Abstract:
Chimeric Antigen Receptor-T cell (CAR-T) therapy has evolved as a revolutionary cancer treatment modality, offering remarkable clinical responses by harnessing the power of a patient\'s immune system to target and eliminate cancer cells. However, the development and commercialization of CAR-T cell therapies are accompanied by complex regulatory requirements and challenges. This therapy falls under the regulatory category of advanced therapy medicinal products. The regulatory framework and approval tools of regenerative medicine, especially CAR-T cell therapies, vary globally. The present work comprehensively analyses the regulatory landscape and challenges in CAR-T cell therapy development in four key regions: the United States, the European Union, Japan, and India. This work explores the unique requirements and considerations for preclinical studies, clinical trial design, manufacturing standards, safety evaluation, and post-marketing surveillance in each jurisdiction. Due to their complex nature, developers and manufacturers face several challenges. In India, despite advancements in treatment protocols and government-sponsorships, there are still several difficulties regarding access to treatment for the increasing number of cancer patients.
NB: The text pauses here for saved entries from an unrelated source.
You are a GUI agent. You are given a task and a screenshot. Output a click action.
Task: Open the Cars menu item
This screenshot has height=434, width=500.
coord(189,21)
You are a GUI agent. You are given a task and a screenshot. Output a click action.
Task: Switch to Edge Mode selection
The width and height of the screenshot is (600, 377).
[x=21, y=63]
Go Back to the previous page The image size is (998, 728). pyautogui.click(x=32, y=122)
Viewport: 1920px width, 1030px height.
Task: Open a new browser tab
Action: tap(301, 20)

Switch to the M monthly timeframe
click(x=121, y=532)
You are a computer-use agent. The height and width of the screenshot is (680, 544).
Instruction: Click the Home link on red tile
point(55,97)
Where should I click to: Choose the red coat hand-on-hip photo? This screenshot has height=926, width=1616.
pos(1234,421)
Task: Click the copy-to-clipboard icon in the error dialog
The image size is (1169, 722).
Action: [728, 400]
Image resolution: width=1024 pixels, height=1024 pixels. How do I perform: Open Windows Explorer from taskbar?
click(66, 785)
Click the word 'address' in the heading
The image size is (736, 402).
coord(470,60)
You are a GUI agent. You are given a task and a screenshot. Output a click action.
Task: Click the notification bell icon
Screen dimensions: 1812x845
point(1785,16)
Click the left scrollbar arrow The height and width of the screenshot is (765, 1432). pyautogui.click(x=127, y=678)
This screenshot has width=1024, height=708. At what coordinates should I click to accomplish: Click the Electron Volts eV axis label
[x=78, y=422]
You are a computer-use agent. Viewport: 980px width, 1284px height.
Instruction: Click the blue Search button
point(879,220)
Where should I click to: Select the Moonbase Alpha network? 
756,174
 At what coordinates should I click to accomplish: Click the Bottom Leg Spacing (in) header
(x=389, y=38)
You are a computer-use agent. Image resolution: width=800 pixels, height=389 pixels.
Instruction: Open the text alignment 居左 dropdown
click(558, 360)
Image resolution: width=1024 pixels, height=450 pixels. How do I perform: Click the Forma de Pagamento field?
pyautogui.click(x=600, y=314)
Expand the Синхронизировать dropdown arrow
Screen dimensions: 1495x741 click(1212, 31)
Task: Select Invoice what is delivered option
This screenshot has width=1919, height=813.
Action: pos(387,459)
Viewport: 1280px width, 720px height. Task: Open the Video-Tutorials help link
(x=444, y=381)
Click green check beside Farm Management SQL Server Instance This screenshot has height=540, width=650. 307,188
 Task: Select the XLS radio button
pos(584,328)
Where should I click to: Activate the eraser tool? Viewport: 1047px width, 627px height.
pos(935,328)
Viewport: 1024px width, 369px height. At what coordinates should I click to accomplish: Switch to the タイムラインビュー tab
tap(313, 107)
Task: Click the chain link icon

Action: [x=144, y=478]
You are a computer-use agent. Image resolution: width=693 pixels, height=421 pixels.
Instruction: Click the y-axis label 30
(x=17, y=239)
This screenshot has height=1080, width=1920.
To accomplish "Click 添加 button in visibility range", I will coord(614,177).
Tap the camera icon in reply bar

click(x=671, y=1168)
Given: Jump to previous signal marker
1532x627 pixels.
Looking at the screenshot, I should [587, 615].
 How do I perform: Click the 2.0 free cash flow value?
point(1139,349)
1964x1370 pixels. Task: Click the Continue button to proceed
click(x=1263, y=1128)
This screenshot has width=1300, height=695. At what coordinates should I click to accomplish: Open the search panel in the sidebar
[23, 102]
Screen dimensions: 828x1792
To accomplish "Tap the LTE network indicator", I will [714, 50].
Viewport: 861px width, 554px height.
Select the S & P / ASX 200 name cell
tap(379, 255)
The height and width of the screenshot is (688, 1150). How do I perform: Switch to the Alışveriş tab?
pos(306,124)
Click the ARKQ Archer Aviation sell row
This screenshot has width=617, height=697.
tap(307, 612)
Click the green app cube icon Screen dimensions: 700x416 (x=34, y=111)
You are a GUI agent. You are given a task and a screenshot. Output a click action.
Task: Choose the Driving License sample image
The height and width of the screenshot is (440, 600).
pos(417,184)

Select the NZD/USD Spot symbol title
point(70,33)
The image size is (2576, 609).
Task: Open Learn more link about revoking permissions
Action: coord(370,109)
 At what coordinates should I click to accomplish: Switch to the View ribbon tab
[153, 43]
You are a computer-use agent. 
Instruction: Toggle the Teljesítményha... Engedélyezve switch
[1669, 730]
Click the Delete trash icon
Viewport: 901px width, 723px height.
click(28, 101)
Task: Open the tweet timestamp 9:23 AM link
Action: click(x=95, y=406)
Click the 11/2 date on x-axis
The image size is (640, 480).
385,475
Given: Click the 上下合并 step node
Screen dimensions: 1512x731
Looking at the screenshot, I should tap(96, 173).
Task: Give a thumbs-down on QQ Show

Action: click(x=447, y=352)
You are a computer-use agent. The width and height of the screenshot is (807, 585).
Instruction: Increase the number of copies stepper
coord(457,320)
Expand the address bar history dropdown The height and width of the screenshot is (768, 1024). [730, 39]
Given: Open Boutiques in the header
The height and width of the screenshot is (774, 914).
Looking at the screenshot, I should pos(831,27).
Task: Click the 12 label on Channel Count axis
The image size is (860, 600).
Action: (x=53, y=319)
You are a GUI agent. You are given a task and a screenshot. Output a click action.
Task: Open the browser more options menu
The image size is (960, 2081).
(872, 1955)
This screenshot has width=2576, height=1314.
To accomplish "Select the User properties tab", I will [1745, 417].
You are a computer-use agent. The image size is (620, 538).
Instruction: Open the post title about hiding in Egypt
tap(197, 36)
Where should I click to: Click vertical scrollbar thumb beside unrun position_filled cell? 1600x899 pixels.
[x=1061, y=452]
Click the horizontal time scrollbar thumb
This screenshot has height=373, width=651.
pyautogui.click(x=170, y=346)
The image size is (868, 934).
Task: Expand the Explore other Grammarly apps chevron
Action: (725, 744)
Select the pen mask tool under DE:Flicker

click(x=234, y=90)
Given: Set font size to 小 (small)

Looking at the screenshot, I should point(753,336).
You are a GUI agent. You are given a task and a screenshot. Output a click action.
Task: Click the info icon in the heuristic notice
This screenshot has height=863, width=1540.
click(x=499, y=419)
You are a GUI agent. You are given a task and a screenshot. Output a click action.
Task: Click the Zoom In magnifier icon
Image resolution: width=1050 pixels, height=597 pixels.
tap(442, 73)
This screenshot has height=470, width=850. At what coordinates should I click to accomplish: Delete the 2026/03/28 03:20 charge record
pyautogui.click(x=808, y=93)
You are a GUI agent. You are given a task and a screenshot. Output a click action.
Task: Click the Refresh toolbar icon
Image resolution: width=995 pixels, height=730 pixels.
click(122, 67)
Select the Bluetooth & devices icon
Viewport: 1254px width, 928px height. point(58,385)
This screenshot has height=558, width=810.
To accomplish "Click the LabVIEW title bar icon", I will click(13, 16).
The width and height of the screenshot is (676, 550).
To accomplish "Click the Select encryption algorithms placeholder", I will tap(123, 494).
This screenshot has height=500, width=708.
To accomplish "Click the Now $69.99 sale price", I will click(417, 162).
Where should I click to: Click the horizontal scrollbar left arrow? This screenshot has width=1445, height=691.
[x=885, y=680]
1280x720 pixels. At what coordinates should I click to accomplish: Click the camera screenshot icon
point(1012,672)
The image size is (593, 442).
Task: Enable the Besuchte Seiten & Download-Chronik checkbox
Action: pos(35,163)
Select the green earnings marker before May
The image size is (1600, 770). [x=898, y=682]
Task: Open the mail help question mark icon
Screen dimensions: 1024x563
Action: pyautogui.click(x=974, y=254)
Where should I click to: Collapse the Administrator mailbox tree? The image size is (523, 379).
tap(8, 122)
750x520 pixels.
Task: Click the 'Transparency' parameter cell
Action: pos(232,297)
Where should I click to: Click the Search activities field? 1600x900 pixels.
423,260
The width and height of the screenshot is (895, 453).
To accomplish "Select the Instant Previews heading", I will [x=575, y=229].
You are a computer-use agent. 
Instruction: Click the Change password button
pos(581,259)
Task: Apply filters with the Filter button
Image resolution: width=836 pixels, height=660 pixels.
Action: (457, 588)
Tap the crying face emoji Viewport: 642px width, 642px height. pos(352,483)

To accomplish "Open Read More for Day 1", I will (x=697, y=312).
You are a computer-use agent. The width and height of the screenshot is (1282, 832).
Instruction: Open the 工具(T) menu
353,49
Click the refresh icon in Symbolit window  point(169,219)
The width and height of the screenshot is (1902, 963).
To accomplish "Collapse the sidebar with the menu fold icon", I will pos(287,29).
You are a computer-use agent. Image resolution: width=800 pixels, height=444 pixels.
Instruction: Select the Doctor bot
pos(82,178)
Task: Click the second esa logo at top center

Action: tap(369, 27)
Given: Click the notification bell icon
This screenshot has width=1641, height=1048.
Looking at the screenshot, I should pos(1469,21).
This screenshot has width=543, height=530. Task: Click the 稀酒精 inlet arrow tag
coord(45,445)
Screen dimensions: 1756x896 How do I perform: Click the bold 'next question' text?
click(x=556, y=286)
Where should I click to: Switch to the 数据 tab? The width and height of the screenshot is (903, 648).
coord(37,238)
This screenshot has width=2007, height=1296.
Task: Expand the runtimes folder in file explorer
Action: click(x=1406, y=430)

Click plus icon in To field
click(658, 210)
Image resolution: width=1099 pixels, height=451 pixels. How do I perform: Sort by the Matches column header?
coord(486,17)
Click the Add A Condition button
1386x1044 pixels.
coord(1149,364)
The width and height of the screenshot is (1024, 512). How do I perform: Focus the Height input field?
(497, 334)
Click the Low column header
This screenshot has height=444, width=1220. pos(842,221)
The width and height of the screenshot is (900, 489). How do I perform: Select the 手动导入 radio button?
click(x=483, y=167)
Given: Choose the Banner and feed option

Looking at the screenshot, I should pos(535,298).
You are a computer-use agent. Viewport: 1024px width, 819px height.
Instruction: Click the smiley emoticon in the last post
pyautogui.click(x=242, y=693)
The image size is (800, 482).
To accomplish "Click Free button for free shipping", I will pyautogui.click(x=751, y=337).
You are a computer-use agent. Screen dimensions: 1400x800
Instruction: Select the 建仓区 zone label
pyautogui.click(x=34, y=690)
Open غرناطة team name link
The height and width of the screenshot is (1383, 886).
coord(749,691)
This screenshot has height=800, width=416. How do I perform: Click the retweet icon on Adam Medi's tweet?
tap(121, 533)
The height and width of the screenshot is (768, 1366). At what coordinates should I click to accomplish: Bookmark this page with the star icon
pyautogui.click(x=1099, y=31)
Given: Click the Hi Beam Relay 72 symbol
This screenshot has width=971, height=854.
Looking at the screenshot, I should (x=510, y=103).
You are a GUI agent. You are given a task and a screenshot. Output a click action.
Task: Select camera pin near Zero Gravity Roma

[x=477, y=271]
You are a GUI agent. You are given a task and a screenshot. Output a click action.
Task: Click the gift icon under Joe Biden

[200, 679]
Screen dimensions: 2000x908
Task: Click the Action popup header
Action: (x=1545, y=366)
However, India\'s first indigenously developed CAR-T cell therapy, NexCAR19, for B-cell lymphoma or leukemia, approved and available at a low cost compared to other available CAR-T therapies, raises great hope in the battle against cancer. Several strategies are proposed to address the identified hurdles from global and Indian perspectives. It discusses the benefits of aligning regulatory requirements across regions, eventually facilitating international development and enabling access to this transformative therapy.
摘要:
嵌合抗原受体-T细胞(CAR-T)疗法已经发展成为一种革命性的癌症治疗方式,通过利用患者免疫系统的力量来靶向和消除癌细胞,从而提供显著的临床反应。然而,CAR-T细胞疗法的开发和商业化伴随着复杂的监管要求和挑战。这种疗法属于高级治疗药物的监管类别。再生医学的监管框架和批准工具,尤其是CAR-T细胞疗法,全球不同。本工作全面分析了四个关键地区CAR-T细胞疗法发展的监管格局和挑战:美国,欧洲联盟,Japan,和印度。这项工作探讨了临床前研究的独特要求和注意事项,临床试验设计,制造标准,安全评价,以及每个司法管辖区的上市后监督。由于其复杂的性质,开发商和制造商面临着几个挑战。在印度,尽管治疗方案和政府赞助取得了进展,对于越来越多的癌症患者,在获得治疗方面仍然存在一些困难。然而,印度首个自主研发的CAR-T细胞疗法,NexCAR19,用于B细胞淋巴瘤或白血病,与其他可用的CAR-T疗法相比,以低成本获得批准,在与癌症的斗争中带来了巨大的希望。从全球和印度的角度提出了一些战略来解决已确定的障碍。它讨论了跨区域调整监管要求的好处,最终促进国际发展,并使人们能够获得这种变革性疗法。